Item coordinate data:
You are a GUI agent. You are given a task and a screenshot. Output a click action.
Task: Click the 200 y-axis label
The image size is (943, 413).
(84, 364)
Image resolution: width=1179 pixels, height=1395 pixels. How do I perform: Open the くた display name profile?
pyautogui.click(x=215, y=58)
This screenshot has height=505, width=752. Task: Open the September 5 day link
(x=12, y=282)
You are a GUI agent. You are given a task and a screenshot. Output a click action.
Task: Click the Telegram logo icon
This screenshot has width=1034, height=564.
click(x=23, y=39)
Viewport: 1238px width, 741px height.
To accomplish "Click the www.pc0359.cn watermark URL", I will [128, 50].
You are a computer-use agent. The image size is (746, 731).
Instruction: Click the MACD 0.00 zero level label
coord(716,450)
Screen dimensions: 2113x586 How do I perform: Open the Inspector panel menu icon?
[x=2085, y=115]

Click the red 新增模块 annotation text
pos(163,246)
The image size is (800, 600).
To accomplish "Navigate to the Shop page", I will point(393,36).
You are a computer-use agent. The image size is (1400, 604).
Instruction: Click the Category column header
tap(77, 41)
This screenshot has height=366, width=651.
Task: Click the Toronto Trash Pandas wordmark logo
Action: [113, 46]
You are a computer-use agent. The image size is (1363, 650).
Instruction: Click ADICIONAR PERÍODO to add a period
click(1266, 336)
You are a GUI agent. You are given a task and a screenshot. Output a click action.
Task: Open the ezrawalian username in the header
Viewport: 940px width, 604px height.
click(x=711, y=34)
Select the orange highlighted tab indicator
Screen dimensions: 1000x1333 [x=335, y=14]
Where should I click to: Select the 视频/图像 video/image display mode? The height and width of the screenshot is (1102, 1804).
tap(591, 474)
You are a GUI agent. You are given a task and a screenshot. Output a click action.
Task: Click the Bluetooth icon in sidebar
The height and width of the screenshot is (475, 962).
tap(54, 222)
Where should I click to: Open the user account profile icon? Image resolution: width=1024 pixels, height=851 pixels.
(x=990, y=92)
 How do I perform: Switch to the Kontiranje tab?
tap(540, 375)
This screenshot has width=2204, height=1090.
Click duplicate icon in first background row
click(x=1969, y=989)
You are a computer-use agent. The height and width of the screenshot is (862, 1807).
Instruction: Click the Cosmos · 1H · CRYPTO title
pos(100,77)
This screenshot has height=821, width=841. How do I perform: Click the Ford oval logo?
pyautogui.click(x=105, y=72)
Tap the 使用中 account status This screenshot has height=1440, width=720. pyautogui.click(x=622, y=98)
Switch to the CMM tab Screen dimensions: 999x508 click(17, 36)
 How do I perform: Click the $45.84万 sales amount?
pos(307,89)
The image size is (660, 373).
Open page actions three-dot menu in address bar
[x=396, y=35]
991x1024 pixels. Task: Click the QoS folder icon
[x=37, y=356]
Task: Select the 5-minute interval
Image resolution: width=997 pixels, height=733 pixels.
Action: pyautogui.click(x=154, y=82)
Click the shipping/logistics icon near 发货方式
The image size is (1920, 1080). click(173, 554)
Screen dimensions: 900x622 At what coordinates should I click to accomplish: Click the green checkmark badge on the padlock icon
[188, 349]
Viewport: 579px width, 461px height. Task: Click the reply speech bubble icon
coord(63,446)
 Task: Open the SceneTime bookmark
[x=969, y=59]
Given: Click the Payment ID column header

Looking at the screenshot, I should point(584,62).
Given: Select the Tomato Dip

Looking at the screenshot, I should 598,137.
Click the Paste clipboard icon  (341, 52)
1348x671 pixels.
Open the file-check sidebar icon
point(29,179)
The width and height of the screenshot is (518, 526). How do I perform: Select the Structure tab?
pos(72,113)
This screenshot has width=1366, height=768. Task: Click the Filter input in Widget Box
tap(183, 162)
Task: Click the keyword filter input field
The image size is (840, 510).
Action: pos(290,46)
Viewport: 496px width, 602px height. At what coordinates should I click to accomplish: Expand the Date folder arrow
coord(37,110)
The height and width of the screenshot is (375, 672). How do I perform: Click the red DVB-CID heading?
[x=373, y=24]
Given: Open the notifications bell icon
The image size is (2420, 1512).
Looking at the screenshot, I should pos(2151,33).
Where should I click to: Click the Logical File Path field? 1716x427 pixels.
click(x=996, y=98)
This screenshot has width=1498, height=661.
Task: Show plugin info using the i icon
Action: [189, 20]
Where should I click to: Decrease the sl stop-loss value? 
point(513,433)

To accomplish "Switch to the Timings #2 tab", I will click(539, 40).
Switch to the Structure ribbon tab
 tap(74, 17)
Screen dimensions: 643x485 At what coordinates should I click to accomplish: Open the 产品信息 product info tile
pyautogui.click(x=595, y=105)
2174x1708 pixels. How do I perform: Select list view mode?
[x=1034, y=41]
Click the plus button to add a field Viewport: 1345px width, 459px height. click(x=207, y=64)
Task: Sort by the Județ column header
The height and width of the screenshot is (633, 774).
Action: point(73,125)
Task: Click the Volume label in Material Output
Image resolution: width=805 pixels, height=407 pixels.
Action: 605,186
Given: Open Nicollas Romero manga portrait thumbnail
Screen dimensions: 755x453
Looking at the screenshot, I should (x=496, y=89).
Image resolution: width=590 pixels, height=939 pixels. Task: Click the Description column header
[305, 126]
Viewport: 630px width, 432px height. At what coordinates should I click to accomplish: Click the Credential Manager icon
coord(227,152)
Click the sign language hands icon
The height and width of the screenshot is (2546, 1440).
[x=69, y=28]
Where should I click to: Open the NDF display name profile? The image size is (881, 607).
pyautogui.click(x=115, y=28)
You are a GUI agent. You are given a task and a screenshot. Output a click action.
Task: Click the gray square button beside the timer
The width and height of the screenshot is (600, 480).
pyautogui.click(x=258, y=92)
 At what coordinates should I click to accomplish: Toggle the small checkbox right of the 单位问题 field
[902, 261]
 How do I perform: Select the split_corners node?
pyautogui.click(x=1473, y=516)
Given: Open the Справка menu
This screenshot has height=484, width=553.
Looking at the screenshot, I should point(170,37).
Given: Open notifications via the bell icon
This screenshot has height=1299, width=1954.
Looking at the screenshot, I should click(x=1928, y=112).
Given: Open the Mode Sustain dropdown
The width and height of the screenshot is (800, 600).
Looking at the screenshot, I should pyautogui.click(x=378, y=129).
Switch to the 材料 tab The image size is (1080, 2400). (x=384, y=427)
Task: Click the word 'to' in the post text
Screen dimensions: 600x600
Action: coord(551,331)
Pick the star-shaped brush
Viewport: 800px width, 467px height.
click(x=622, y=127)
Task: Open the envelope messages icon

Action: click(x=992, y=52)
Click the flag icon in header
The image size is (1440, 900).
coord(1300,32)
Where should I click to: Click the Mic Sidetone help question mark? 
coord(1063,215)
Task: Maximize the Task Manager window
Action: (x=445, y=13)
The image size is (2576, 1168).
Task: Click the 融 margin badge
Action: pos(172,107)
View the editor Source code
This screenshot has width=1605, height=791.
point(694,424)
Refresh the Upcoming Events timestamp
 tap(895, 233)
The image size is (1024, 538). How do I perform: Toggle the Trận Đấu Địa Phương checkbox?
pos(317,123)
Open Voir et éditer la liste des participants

Your task: Reproduce everything from the line containing "Switch to the 材料" down to the end of the records, both ends included, without any changes.

Answer for this exercise:
Switch to the 材料 tab The image size is (1080, 2400). (x=384, y=427)
Task: Click the word 'to' in the post text
Screen dimensions: 600x600
Action: coord(551,331)
Pick the star-shaped brush
Viewport: 800px width, 467px height.
click(x=622, y=127)
Task: Open the envelope messages icon

Action: click(x=992, y=52)
Click the flag icon in header
The image size is (1440, 900).
coord(1300,32)
Where should I click to: Click the Mic Sidetone help question mark? 
coord(1063,215)
Task: Maximize the Task Manager window
Action: (x=445, y=13)
The image size is (2576, 1168).
Task: Click the 融 margin badge
Action: pos(172,107)
View the editor Source code
This screenshot has width=1605, height=791.
point(694,424)
Refresh the Upcoming Events timestamp
 tap(895, 233)
The image size is (1024, 538). How do I perform: Toggle the Trận Đấu Địa Phương checkbox?
pos(317,123)
Open Voir et éditer la liste des participants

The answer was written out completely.